+ memcg-slab-do-not-schedule-cache-destruction-when-last-page-goes-away.patch added to -mm tree

akpm@xxxxxxxxxxxxxxxxxxxx · Wed, 23 Apr 2014 14:23:35 -0700

Subject: + memcg-slab-do-not-schedule-cache-destruction-when-last-page-goes-away.patch added to -mm tree
To: vdavydov@xxxxxxxxxxxxx,glommer@xxxxxxxxx,hannes@xxxxxxxxxxx,mhocko@xxxxxxx,penberg@xxxxxxxxxx
From: akpm@xxxxxxxxxxxxxxxxxxxx
Date: Wed, 23 Apr 2014 14:23:35 -0700


The patch titled
     Subject: memcg, slab: do not schedule cache destruction when last page goes away
has been added to the -mm tree.  Its filename is
     memcg-slab-do-not-schedule-cache-destruction-when-last-page-goes-away.patch

This patch should soon appear at
    http://ozlabs.org/~akpm/mmots/broken-out/memcg-slab-do-not-schedule-cache-destruction-when-last-page-goes-away.patch
and later at
    http://ozlabs.org/~akpm/mmotm/broken-out/memcg-slab-do-not-schedule-cache-destruction-when-last-page-goes-away.patch

Before you just go and hit "reply", please:
   a) Consider who else should be cc'ed
   b) Prefer to cc a suitable mailing list as well
   c) Ideally: find the original patch on the mailing list and do a
      reply-to-all to that, adding suitable additional cc's

*** Remember to use Documentation/SubmitChecklist when testing your code ***

The -mm tree is included into linux-next and is updated
there every 3-4 working days

------------------------------------------------------
From: Vladimir Davydov <vdavydov@xxxxxxxxxxxxx>
Subject: memcg, slab: do not schedule cache destruction when last page goes away

This patchset is a part of preparations for kmemcg re-parenting.  It
targets at simplifying kmemcg work-flows and synchronization.
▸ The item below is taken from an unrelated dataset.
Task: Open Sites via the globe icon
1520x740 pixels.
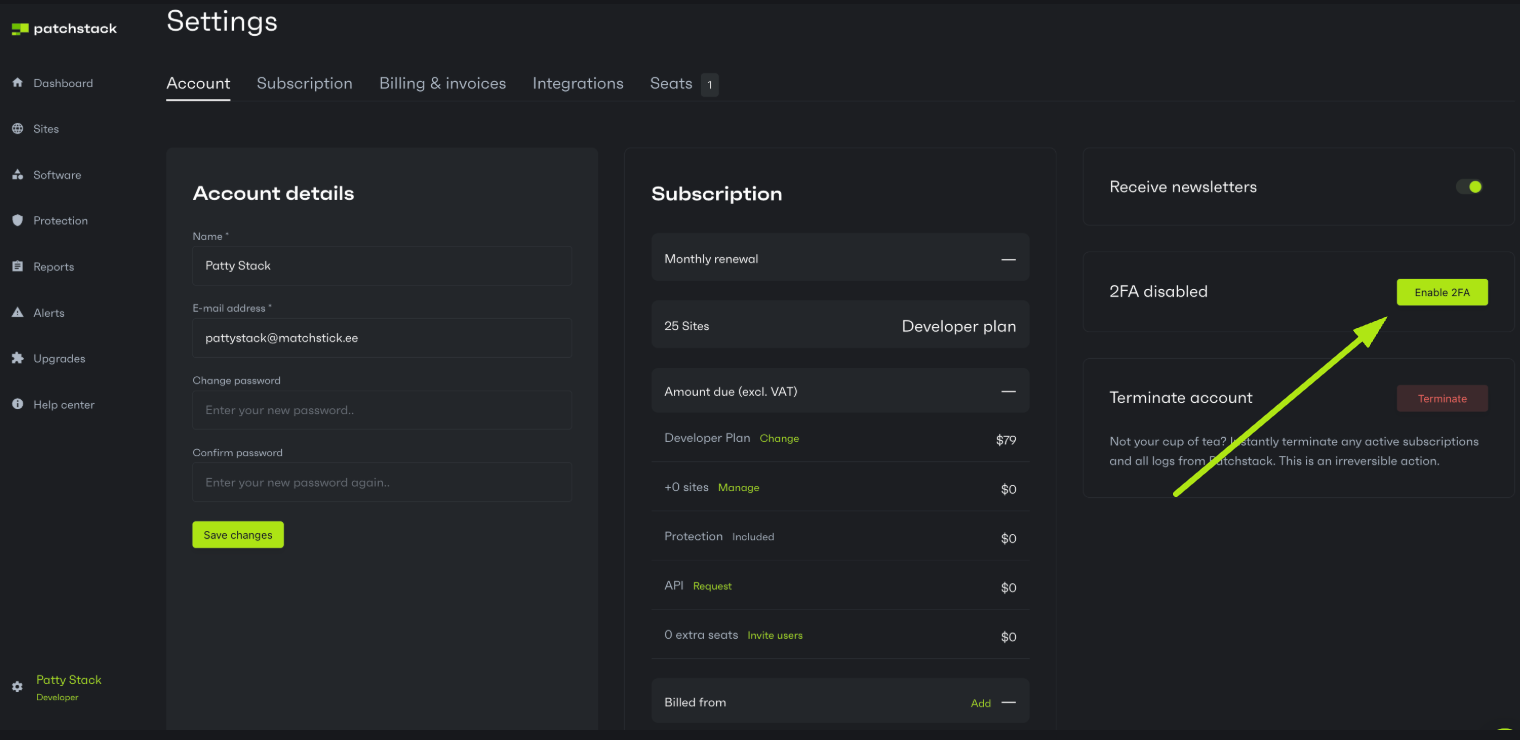Action: point(17,129)
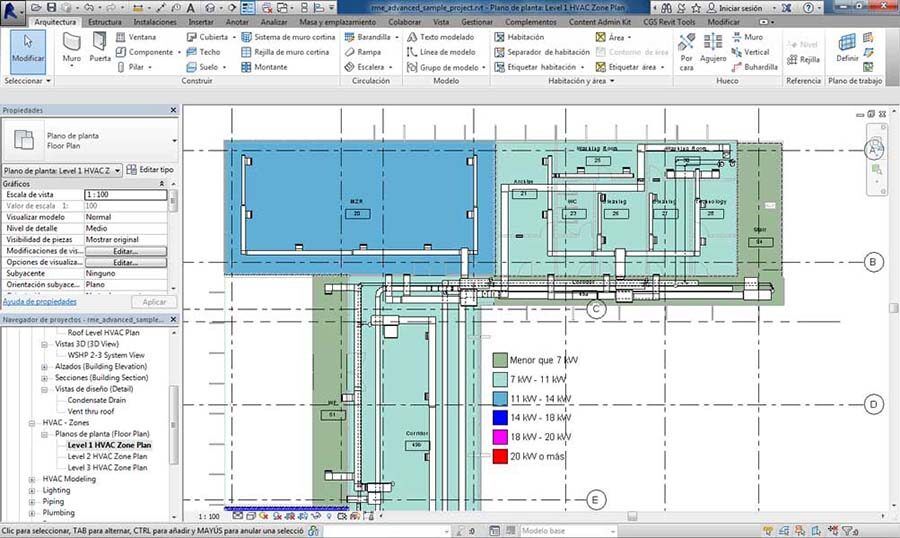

First, it removes async per memcg cache destruction (see patches 1, 2). 
Now caches are only destroyed on memcg offline.  That means the caches
that are not empty on memcg offline will be leaked.  However, they are
already leaked, because memcg_cache_params::nr_pages normally never drops
to 0 so the destruction work is never scheduled except kmem_cache_shrink
is called explicitly.  In the future I'm planning reaping such dead caches
on vmpressure or periodically.

Second, it substitutes per memcg slab_caches_mutex's with the global
memcg_slab_mutex, which should be taken during the whole per memcg cache
creation/destruction path before the slab_mutex (see patch 3).  This
greatly simplifies synchronization among various per memcg cache
creation/destruction paths.

I'm still not quite sure about the end picture, in particular I don't know
whether we should reap dead memcgs' kmem caches periodically or try to
merge them with their parents (see https://lkml.org/lkml/2014/4/20/38 for
more details), but whichever way we choose, this set looks like a
reasonable change to me, because it greatly simplifies kmemcg work-flows
and eases further development.



This patch (of 3):

After a memcg is offlined, we mark its kmem caches that cannot be deleted
right now due to pending objects as dead by setting the
memcg_cache_params::dead flag, so that memcg_release_pages will schedule
cache destruction (memcg_cache_params::destroy) as soon as the last slab
of the cache is freed (memcg_cache_params::nr_pages drops to zero).

I guess the idea was to destroy the caches as soon as possible, i.e. 
immediately after freeing the last object.  However, it just doesn't work
that way, because kmem caches always preserve some pages for the sake of
performance, so that nr_pages never gets to zero unless the cache is
shrunk explicitly using kmem_cache_shrink.  Of course, we could account
the total number of objects on the cache or check if all the slabs
allocated for the cache are empty on kmem_cache_free and schedule
destruction if so, but that would be too costly.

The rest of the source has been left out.